Nothing has really changed that unique atmosphere - not even the waves of party-hungry jet setters in the 1970s (naturally, St Moritz has an airport for private planes nearby) or the nouveau riche crowd, who discovered St Moritz in the 1990s. Yet St Moritz has always attracted creative and entrepreneurial types. It’s no coincidence that some of Europe’s leading industrial families bought houses in the region, even that icon of the dolce far niente, Gunter Sachs, didn’t just party here, but created a legacy, the founding of the Dracula Club being only one of his numerous contributions to the unique fabric of the town.
Being sensitive to that cultural fabric and having the sensitivity needed to engage with it, has gained ISAW the support of the local tourism association, meaning that despite being only in its second year, ISAW is organically embedded in the historical and social tissue of St Moritz.
ISAW’s goal, as Director of Marketing Carlos Rubia states, is to create, ‘the biggest European historic mobility and luxury event in the Alps,’ and it is not unlikely that it will be achieved. How? By curating a community. Applicants from around the world are carefully selected, as if by an experienced hostess creating the perfect seating plan for her dinner guests, to create a harmonious group, composed of individuals willing to interact, share and contribute.
So while owning a special car doesn’t hurt, those lucky enough be admitted to participate in ISAW, have to be able to demonstrate that ‘special’ doesn’t just mean ‘the priciest money can buy’ - but that the car tells a story as interesting as that of its owner.
And, just as the carefully selected participants who have to drive their own cars, the event’s equally select partners and sponsors have to actively contribute to the programme, sharing ISAW’s principles and curatorial approach. One of those partners is RM Sotheby’s, who will be embedded in the event’s infrastructure, with an auction boasting a small - but very special - selection of cars from over the decades.
‘It’s a compressed version of automobile history, if you will’, says RM Sotheby’s Marketing and Communications director Peter Haynes. Ranging from a 2018 Porsche 911 GT2 RS ‘Weissach’ to a stunning 1936 Bugatti Type 57S Atalante, the diverse selection takes into consideration different aspects of car collecting, from childhood dream cars to cars that embody the era in which they were built and represent an epoch of car making.
"The Bugatti is a historic icon, occupying an important place in motoring history – and still conjures a feeling of pure joy at this work of mechanical perfection, in a unique yet strangely familiar form that is timeless"
Take the Bugatti, of which only 17 examples were produced.
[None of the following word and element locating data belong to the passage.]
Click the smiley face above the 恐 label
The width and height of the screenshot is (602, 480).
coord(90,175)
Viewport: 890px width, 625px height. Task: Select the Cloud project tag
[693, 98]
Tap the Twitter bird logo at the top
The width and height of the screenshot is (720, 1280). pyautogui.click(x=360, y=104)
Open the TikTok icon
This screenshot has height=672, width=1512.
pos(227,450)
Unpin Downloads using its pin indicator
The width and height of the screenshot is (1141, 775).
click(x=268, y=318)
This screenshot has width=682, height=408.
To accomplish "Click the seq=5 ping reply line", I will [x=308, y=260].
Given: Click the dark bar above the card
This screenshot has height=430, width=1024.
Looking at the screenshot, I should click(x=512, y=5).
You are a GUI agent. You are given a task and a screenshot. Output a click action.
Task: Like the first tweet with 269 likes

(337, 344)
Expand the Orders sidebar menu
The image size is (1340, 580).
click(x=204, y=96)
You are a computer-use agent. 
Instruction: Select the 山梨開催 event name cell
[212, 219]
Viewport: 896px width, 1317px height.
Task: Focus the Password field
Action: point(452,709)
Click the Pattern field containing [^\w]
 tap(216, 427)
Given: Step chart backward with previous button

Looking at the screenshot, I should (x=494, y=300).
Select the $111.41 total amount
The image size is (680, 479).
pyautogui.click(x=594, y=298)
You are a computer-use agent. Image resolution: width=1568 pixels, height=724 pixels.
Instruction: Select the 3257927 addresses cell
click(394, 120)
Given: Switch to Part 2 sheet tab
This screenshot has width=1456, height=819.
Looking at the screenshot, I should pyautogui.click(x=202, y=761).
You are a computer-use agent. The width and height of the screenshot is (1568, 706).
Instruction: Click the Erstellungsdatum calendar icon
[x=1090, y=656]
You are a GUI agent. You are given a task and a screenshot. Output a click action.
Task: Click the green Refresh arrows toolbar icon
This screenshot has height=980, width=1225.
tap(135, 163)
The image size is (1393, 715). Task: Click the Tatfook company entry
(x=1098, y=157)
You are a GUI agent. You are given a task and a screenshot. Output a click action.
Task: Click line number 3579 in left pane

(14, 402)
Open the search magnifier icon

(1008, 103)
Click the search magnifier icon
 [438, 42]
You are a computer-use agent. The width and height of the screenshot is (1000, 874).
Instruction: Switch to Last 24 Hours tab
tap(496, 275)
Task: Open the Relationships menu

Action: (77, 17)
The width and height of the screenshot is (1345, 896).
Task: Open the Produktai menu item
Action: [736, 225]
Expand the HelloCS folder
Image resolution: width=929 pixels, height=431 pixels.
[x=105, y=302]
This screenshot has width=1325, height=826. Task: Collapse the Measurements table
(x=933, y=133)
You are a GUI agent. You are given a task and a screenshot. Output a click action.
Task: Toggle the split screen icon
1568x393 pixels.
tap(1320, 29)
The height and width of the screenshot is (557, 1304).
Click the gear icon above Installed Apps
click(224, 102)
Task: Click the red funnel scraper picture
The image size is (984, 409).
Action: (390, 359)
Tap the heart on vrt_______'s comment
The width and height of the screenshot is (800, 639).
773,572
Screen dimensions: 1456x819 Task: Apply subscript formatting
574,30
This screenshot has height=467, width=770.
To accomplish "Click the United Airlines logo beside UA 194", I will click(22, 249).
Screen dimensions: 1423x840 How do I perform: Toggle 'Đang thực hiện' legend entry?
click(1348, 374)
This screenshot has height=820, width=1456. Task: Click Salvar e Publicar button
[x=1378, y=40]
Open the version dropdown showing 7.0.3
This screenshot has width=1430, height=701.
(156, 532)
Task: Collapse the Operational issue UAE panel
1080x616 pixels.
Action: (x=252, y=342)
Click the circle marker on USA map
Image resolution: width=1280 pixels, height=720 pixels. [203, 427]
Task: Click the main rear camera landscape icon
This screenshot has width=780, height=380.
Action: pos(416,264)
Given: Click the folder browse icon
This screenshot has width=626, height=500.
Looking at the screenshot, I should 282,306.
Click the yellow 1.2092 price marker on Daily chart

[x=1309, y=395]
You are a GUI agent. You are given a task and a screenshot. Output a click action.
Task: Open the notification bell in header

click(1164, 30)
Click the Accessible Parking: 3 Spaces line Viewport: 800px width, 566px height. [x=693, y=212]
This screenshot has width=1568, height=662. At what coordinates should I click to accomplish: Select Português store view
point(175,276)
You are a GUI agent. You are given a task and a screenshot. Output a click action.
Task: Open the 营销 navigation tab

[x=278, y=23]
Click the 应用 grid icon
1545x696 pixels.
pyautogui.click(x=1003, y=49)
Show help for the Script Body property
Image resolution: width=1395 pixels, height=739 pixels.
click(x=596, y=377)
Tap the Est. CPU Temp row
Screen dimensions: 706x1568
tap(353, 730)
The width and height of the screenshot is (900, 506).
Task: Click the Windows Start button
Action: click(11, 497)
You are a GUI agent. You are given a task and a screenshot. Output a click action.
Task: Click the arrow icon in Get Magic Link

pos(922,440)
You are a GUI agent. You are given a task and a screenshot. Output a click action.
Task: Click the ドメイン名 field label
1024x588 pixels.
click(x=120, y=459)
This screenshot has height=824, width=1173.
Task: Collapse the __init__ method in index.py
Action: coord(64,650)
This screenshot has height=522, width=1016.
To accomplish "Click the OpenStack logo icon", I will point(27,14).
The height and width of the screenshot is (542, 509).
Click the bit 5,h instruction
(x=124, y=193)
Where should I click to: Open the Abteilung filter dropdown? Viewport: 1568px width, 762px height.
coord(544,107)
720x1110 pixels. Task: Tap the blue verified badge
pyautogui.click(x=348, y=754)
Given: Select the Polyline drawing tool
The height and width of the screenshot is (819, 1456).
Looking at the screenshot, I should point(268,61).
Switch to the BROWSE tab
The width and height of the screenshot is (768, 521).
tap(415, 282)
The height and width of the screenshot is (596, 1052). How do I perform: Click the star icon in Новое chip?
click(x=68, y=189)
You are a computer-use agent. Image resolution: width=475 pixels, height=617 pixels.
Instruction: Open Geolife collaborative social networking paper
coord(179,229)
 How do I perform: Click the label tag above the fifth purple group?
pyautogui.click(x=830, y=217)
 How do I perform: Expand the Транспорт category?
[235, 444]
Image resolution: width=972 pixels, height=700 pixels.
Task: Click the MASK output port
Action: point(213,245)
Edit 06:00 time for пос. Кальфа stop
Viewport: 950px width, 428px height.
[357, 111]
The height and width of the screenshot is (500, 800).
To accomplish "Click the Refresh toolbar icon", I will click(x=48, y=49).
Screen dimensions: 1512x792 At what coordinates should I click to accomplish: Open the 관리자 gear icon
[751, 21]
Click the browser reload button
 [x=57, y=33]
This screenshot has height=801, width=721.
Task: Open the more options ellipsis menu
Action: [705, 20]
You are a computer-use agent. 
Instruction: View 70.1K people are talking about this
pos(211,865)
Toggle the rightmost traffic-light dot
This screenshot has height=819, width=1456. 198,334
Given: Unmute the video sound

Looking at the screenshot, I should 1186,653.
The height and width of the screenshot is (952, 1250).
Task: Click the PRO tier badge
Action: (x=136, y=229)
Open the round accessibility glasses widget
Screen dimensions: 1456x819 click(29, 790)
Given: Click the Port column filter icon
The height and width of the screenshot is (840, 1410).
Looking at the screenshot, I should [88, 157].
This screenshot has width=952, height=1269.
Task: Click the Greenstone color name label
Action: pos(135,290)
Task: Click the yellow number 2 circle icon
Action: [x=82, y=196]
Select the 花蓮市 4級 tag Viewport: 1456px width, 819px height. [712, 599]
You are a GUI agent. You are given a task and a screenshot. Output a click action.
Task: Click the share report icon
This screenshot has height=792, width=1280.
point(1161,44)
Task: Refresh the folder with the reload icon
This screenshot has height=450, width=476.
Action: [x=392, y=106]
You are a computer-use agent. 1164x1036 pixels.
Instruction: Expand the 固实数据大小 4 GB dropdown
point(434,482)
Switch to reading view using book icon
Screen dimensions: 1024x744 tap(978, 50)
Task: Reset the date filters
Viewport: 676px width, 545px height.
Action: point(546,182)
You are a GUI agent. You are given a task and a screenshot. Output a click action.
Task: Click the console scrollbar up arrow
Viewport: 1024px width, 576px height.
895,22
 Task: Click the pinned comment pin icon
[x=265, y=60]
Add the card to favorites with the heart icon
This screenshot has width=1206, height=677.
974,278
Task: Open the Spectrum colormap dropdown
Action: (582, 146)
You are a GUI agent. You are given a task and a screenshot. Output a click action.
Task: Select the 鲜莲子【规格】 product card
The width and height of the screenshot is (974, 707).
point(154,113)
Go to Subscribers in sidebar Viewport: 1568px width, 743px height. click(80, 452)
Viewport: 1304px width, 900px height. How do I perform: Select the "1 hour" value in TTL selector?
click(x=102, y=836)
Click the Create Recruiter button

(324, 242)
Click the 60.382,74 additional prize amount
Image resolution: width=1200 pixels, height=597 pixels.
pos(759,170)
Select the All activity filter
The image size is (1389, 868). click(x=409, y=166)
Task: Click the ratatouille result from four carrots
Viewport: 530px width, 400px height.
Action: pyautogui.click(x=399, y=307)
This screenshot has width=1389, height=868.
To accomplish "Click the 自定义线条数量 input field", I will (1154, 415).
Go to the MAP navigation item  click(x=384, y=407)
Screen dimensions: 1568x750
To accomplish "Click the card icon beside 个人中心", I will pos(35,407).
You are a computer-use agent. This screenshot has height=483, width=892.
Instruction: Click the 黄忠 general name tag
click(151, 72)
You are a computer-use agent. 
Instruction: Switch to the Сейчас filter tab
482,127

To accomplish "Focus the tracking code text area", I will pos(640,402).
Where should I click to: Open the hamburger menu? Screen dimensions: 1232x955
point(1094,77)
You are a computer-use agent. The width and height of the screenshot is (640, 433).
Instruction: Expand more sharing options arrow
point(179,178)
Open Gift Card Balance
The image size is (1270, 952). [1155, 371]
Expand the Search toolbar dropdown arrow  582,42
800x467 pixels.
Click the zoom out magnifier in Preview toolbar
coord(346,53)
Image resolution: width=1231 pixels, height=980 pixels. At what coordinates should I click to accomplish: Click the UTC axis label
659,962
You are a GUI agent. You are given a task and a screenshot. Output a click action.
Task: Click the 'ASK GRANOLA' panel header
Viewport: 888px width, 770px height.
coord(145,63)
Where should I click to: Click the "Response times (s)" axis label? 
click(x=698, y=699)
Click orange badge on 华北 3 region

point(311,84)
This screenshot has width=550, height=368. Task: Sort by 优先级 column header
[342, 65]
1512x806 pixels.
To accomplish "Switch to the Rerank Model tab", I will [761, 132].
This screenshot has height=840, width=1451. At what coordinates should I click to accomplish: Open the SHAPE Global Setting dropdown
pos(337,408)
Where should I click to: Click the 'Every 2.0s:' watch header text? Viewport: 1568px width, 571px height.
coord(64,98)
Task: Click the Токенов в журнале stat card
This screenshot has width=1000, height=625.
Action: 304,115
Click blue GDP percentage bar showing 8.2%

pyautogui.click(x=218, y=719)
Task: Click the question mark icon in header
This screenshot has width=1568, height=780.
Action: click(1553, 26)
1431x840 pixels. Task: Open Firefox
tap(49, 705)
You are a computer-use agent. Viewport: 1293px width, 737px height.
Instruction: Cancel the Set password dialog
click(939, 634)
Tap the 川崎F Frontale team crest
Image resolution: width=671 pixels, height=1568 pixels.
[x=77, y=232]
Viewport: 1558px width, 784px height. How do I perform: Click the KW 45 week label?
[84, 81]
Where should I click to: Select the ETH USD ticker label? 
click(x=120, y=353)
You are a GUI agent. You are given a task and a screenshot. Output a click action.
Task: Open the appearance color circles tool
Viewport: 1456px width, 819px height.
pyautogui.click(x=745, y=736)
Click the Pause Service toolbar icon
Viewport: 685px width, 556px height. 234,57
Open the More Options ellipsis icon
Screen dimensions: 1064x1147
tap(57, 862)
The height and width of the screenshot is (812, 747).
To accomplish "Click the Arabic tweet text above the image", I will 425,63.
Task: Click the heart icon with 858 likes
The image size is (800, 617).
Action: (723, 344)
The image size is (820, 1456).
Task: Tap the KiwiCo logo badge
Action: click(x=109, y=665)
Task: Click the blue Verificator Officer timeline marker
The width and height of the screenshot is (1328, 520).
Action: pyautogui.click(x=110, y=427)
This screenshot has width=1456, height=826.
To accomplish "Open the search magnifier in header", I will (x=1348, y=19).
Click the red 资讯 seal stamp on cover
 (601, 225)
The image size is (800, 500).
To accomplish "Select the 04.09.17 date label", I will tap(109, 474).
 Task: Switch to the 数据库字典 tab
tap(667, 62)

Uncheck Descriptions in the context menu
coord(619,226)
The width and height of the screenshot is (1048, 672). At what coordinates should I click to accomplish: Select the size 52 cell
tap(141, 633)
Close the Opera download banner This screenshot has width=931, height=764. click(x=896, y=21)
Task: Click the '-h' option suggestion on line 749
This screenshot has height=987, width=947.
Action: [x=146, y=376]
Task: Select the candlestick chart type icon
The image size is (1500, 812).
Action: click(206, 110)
This example was the first one to leave the Molsheim factory in 1936 and today, can look back on a full life spent mostly in Europe, that began with its introduction to an awestruck audience at the 1936 Paris Auto Salon and included participating in the all- female rally Paris-Vichy-St Raphaël (the driver, Claire Descollas, would later become one of the most successful female race drivers of her time) before being owned by sports car racer Michel Poberejsky aka Mike Sparken, who upgraded the engine to a 200hp ‘SC’ specification, which the car retains to this day.
This car is a historic icon, occupying an important place in motoring history – and still conjures a feeling of pure joy at this work of mechanical perfection, in a unique yet strangely familiar form that is timeless.
With the advent of new mobility concepts and the realisation that the combustion-engine car as we know it might not be around much longer, comes the growing reappraisal of classic cars, and commensurate awareness of the impact the car has had on shaping our collective social and cultural histories. As any aficionado knows, collecting cars is more than a hobby, it is a way of conserving history. Preserving and celebrating cars and car culture is both an individual pleasure and collective responsibility - and being a part of St Moritz Automobile Week is a perfect way to serve both.